- _Assignment_: Look through the data below and, wherever a line carries the word "beside", please copy that line.

- _Extracted data_:
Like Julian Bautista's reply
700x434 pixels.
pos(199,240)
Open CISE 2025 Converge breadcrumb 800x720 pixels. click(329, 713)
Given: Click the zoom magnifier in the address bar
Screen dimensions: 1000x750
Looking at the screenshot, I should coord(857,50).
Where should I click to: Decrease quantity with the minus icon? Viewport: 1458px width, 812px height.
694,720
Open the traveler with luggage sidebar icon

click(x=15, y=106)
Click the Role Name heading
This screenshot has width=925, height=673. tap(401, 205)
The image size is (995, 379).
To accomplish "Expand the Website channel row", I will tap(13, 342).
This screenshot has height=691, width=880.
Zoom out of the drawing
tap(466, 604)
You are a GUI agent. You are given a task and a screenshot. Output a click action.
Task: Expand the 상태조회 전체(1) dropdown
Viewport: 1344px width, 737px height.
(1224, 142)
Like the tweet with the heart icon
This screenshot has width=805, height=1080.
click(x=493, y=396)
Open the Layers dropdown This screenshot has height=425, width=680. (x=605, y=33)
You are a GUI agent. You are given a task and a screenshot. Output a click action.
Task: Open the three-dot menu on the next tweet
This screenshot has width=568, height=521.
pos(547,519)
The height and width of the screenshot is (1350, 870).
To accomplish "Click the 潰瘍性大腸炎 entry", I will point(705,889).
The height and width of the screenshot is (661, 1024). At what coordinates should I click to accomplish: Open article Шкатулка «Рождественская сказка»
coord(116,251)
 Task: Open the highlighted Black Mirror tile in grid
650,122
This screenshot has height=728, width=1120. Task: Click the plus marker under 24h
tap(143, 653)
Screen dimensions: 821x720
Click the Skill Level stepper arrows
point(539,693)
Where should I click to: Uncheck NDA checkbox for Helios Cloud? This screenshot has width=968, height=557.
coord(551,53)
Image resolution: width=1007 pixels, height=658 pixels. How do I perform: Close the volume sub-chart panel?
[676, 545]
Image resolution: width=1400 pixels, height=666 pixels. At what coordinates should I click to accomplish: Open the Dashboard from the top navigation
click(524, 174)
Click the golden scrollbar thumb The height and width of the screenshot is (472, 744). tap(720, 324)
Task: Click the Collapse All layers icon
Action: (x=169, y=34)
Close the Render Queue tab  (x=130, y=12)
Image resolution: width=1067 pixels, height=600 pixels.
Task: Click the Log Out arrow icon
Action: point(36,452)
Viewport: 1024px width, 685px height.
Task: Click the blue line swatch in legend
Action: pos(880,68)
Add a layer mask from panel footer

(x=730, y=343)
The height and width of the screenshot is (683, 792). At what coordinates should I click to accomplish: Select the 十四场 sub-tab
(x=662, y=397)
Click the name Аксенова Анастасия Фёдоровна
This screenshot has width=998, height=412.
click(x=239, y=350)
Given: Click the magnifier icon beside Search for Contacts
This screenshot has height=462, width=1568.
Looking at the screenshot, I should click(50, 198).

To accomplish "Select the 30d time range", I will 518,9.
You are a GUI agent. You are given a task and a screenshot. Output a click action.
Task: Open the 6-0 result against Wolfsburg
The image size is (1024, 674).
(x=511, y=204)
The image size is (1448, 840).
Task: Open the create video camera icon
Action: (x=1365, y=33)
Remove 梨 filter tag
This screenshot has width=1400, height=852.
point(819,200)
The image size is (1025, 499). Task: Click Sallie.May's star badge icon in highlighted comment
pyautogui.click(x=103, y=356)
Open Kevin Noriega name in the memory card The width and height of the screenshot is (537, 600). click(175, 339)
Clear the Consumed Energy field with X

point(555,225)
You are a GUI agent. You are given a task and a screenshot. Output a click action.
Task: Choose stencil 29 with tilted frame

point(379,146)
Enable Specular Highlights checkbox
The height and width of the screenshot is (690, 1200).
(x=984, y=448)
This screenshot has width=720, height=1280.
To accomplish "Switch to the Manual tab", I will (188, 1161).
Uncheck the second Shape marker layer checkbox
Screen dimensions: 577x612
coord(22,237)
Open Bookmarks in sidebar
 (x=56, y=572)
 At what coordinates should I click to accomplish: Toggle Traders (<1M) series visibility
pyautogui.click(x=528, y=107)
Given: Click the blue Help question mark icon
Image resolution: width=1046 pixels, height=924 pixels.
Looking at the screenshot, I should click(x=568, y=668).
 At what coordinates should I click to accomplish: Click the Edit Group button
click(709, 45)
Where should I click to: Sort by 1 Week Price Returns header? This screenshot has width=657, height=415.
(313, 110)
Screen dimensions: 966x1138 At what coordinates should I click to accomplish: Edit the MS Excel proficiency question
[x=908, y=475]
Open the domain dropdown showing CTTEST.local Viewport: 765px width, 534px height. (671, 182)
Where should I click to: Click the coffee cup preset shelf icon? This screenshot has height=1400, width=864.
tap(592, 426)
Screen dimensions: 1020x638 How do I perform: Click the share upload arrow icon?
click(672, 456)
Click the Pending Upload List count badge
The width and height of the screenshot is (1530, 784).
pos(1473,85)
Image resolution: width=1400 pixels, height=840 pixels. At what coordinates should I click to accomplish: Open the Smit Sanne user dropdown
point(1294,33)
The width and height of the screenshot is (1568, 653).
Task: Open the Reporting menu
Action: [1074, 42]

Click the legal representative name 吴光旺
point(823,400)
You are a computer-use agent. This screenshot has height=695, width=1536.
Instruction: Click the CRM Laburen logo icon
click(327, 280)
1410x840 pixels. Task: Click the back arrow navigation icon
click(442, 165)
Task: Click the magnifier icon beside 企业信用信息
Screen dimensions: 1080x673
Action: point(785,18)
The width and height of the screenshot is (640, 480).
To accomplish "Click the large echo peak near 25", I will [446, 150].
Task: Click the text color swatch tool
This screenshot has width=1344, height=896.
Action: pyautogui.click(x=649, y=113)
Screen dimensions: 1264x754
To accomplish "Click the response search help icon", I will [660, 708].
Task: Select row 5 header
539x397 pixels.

- _Solution to the exercise_:
Given: Click the magnifier icon beside Search for Contacts
Task: Click the magnifier icon beside 企业信用信息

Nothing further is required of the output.